**Problem description**. Each entry below needs to be reproduced exactly as given.

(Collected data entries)
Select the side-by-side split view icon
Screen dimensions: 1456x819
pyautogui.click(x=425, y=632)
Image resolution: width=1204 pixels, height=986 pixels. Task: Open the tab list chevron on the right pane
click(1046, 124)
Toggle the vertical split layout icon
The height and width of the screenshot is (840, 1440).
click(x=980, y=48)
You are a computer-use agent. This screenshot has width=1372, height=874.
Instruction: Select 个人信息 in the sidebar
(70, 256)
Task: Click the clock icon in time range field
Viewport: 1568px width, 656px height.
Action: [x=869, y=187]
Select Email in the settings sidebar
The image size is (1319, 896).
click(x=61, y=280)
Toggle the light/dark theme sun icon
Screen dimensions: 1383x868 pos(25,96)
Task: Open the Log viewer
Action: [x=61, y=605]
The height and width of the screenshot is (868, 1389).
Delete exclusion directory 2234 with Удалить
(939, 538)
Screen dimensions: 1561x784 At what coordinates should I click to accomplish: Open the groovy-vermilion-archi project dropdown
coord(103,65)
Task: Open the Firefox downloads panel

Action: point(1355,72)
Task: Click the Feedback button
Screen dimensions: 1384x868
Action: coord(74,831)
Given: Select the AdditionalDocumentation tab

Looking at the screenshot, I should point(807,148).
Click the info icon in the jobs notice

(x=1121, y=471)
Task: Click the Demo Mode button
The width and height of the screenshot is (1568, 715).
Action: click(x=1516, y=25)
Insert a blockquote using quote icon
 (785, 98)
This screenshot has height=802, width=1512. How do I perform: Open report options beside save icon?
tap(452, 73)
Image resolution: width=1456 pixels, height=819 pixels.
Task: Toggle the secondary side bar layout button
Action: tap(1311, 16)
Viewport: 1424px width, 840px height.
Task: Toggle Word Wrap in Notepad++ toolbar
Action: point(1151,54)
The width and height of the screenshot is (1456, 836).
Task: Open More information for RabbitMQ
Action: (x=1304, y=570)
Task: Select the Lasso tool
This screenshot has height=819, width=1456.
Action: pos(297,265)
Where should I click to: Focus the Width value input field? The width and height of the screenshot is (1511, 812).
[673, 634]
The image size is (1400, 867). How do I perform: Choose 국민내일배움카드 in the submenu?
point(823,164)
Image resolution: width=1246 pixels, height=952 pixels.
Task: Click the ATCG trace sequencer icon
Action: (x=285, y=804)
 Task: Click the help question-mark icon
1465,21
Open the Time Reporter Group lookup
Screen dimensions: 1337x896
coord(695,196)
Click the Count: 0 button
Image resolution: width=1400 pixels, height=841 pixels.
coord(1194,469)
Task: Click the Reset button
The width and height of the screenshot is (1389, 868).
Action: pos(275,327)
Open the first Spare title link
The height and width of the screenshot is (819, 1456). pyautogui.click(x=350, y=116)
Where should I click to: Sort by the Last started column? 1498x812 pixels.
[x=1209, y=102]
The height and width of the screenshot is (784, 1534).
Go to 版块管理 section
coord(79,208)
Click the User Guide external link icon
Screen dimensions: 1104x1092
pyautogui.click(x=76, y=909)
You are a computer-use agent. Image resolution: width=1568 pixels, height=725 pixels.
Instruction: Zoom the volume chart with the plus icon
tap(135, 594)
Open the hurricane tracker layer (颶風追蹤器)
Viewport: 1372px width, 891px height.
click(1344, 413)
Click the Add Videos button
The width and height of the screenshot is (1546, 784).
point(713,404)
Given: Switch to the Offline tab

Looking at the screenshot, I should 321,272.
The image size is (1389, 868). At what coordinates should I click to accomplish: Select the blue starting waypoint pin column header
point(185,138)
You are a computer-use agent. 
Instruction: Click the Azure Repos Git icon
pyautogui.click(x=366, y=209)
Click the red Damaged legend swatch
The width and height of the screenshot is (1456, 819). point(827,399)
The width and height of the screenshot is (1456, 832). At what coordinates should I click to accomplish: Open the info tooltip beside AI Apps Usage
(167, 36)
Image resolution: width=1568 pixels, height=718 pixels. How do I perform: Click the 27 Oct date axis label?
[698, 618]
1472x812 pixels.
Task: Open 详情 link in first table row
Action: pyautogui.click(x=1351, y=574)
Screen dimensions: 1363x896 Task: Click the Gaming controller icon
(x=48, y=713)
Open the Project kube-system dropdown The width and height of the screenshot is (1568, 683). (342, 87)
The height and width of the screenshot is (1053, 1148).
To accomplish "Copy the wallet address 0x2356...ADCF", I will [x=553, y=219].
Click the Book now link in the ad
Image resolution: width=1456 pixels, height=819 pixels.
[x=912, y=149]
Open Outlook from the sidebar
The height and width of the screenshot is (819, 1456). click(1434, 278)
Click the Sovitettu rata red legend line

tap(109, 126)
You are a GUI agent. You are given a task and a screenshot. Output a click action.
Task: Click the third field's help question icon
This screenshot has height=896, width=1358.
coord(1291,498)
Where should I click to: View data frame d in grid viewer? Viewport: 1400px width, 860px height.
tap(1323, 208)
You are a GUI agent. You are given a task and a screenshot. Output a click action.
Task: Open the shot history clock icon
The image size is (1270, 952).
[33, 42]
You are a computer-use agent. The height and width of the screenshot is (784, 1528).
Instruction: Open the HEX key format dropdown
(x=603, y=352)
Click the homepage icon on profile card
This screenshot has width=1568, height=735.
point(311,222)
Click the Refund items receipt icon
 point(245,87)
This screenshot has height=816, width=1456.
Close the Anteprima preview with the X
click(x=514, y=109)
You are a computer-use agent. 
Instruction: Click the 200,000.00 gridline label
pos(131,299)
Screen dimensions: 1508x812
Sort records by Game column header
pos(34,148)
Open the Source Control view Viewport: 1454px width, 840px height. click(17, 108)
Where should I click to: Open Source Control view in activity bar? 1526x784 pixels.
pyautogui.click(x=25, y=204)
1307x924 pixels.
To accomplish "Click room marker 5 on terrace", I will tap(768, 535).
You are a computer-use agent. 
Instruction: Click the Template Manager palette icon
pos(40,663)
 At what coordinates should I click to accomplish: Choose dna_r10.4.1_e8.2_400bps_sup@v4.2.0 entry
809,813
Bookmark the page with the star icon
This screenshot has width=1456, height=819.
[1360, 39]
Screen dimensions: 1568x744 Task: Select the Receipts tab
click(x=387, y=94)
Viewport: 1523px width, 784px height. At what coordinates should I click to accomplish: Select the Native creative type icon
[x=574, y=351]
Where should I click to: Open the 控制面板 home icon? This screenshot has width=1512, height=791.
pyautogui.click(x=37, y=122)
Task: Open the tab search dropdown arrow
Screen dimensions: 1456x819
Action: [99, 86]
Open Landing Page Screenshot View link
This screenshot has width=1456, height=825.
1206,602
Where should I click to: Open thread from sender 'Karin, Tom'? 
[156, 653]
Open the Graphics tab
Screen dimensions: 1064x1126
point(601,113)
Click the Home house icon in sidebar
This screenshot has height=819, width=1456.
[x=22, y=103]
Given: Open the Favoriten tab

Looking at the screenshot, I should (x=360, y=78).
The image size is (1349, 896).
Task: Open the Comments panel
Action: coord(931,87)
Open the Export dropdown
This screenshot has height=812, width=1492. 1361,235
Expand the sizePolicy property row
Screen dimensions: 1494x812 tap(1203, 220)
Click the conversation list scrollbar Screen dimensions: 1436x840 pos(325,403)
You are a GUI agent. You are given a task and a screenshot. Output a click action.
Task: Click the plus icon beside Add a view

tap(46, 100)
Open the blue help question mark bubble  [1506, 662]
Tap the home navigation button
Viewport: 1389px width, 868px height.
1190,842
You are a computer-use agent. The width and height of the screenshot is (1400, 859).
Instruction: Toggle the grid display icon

**Response area**.
Select the side-by-side split view icon
Screen dimensions: 1456x819
pyautogui.click(x=425, y=632)
Image resolution: width=1204 pixels, height=986 pixels. Task: Open the tab list chevron on the right pane
click(1046, 124)
Toggle the vertical split layout icon
The height and width of the screenshot is (840, 1440).
click(x=980, y=48)
You are a computer-use agent. This screenshot has width=1372, height=874.
Instruction: Select 个人信息 in the sidebar
(70, 256)
Task: Click the clock icon in time range field
Viewport: 1568px width, 656px height.
Action: [x=869, y=187]
Select Email in the settings sidebar
The image size is (1319, 896).
click(x=61, y=280)
Toggle the light/dark theme sun icon
Screen dimensions: 1383x868 pos(25,96)
Task: Open the Log viewer
Action: [x=61, y=605]
The height and width of the screenshot is (868, 1389).
Delete exclusion directory 2234 with Удалить
(939, 538)
Screen dimensions: 1561x784 At what coordinates should I click to accomplish: Open the groovy-vermilion-archi project dropdown
coord(103,65)
Task: Open the Firefox downloads panel

Action: point(1355,72)
Task: Click the Feedback button
Screen dimensions: 1384x868
Action: coord(74,831)
Given: Select the AdditionalDocumentation tab

Looking at the screenshot, I should point(807,148).
Click the info icon in the jobs notice

(x=1121, y=471)
Task: Click the Demo Mode button
The width and height of the screenshot is (1568, 715).
Action: click(x=1516, y=25)
Insert a blockquote using quote icon
 (785, 98)
This screenshot has height=802, width=1512. How do I perform: Open report options beside save icon?
tap(452, 73)
Image resolution: width=1456 pixels, height=819 pixels.
Task: Toggle the secondary side bar layout button
Action: tap(1311, 16)
Viewport: 1424px width, 840px height.
Task: Toggle Word Wrap in Notepad++ toolbar
Action: point(1151,54)
The width and height of the screenshot is (1456, 836).
Task: Open More information for RabbitMQ
Action: (x=1304, y=570)
Task: Select the Lasso tool
This screenshot has height=819, width=1456.
Action: pos(297,265)
Where should I click to: Focus the Width value input field? The width and height of the screenshot is (1511, 812).
[673, 634]
The image size is (1400, 867). How do I perform: Choose 국민내일배움카드 in the submenu?
point(823,164)
Image resolution: width=1246 pixels, height=952 pixels.
Task: Click the ATCG trace sequencer icon
Action: (x=285, y=804)
 Task: Click the help question-mark icon
1465,21
Open the Time Reporter Group lookup
Screen dimensions: 1337x896
coord(695,196)
Click the Count: 0 button
Image resolution: width=1400 pixels, height=841 pixels.
coord(1194,469)
Task: Click the Reset button
The width and height of the screenshot is (1389, 868).
Action: pos(275,327)
Open the first Spare title link
The height and width of the screenshot is (819, 1456). pyautogui.click(x=350, y=116)
Where should I click to: Sort by the Last started column? 1498x812 pixels.
[x=1209, y=102]
The height and width of the screenshot is (784, 1534).
Go to 版块管理 section
coord(79,208)
Click the User Guide external link icon
Screen dimensions: 1104x1092
pyautogui.click(x=76, y=909)
You are a computer-use agent. Image resolution: width=1568 pixels, height=725 pixels.
Instruction: Zoom the volume chart with the plus icon
tap(135, 594)
Open the hurricane tracker layer (颶風追蹤器)
Viewport: 1372px width, 891px height.
click(1344, 413)
Click the Add Videos button
The width and height of the screenshot is (1546, 784).
point(713,404)
Given: Switch to the Offline tab

Looking at the screenshot, I should 321,272.
The image size is (1389, 868). At what coordinates should I click to accomplish: Select the blue starting waypoint pin column header
point(185,138)
You are a computer-use agent. 
Instruction: Click the Azure Repos Git icon
pyautogui.click(x=366, y=209)
Click the red Damaged legend swatch
The width and height of the screenshot is (1456, 819). point(827,399)
The width and height of the screenshot is (1456, 832). At what coordinates should I click to accomplish: Open the info tooltip beside AI Apps Usage
(167, 36)
Image resolution: width=1568 pixels, height=718 pixels. How do I perform: Click the 27 Oct date axis label?
[698, 618]
1472x812 pixels.
Task: Open 详情 link in first table row
Action: pyautogui.click(x=1351, y=574)
Screen dimensions: 1363x896 Task: Click the Gaming controller icon
(x=48, y=713)
Open the Project kube-system dropdown The width and height of the screenshot is (1568, 683). (342, 87)
The height and width of the screenshot is (1053, 1148).
To accomplish "Copy the wallet address 0x2356...ADCF", I will [x=553, y=219].
Click the Book now link in the ad
Image resolution: width=1456 pixels, height=819 pixels.
[x=912, y=149]
Open Outlook from the sidebar
The height and width of the screenshot is (819, 1456). click(1434, 278)
Click the Sovitettu rata red legend line

tap(109, 126)
You are a GUI agent. You are given a task and a screenshot. Output a click action.
Task: Click the third field's help question icon
This screenshot has height=896, width=1358.
coord(1291,498)
Where should I click to: View data frame d in grid viewer? Viewport: 1400px width, 860px height.
tap(1323, 208)
You are a GUI agent. You are given a task and a screenshot. Output a click action.
Task: Open the shot history clock icon
The image size is (1270, 952).
[33, 42]
You are a computer-use agent. The height and width of the screenshot is (784, 1528).
Instruction: Open the HEX key format dropdown
(x=603, y=352)
Click the homepage icon on profile card
This screenshot has width=1568, height=735.
point(311,222)
Click the Refund items receipt icon
 point(245,87)
This screenshot has height=816, width=1456.
Close the Anteprima preview with the X
click(x=514, y=109)
You are a computer-use agent. 
Instruction: Click the 200,000.00 gridline label
pos(131,299)
Screen dimensions: 1508x812
Sort records by Game column header
pos(34,148)
Open the Source Control view Viewport: 1454px width, 840px height. click(17, 108)
Where should I click to: Open Source Control view in activity bar? 1526x784 pixels.
pyautogui.click(x=25, y=204)
1307x924 pixels.
To accomplish "Click room marker 5 on terrace", I will tap(768, 535).
You are a computer-use agent. 
Instruction: Click the Template Manager palette icon
pos(40,663)
 At what coordinates should I click to accomplish: Choose dna_r10.4.1_e8.2_400bps_sup@v4.2.0 entry
809,813
Bookmark the page with the star icon
This screenshot has width=1456, height=819.
[1360, 39]
Screen dimensions: 1568x744 Task: Select the Receipts tab
click(x=387, y=94)
Viewport: 1523px width, 784px height. At what coordinates should I click to accomplish: Select the Native creative type icon
[x=574, y=351]
Where should I click to: Open the 控制面板 home icon? This screenshot has width=1512, height=791.
pyautogui.click(x=37, y=122)
Task: Open the tab search dropdown arrow
Screen dimensions: 1456x819
Action: [99, 86]
Open Landing Page Screenshot View link
This screenshot has width=1456, height=825.
1206,602
Where should I click to: Open thread from sender 'Karin, Tom'? 
[156, 653]
Open the Graphics tab
Screen dimensions: 1064x1126
point(601,113)
Click the Home house icon in sidebar
This screenshot has height=819, width=1456.
[x=22, y=103]
Given: Open the Favoriten tab

Looking at the screenshot, I should (x=360, y=78).
The image size is (1349, 896).
Task: Open the Comments panel
Action: coord(931,87)
Open the Export dropdown
This screenshot has height=812, width=1492. 1361,235
Expand the sizePolicy property row
Screen dimensions: 1494x812 tap(1203, 220)
Click the conversation list scrollbar Screen dimensions: 1436x840 pos(325,403)
You are a GUI agent. You are given a task and a screenshot. Output a click action.
Task: Click the plus icon beside Add a view

tap(46, 100)
Open the blue help question mark bubble  [1506, 662]
Tap the home navigation button
Viewport: 1389px width, 868px height.
1190,842
You are a computer-use agent. The width and height of the screenshot is (1400, 859).
Instruction: Toggle the grid display icon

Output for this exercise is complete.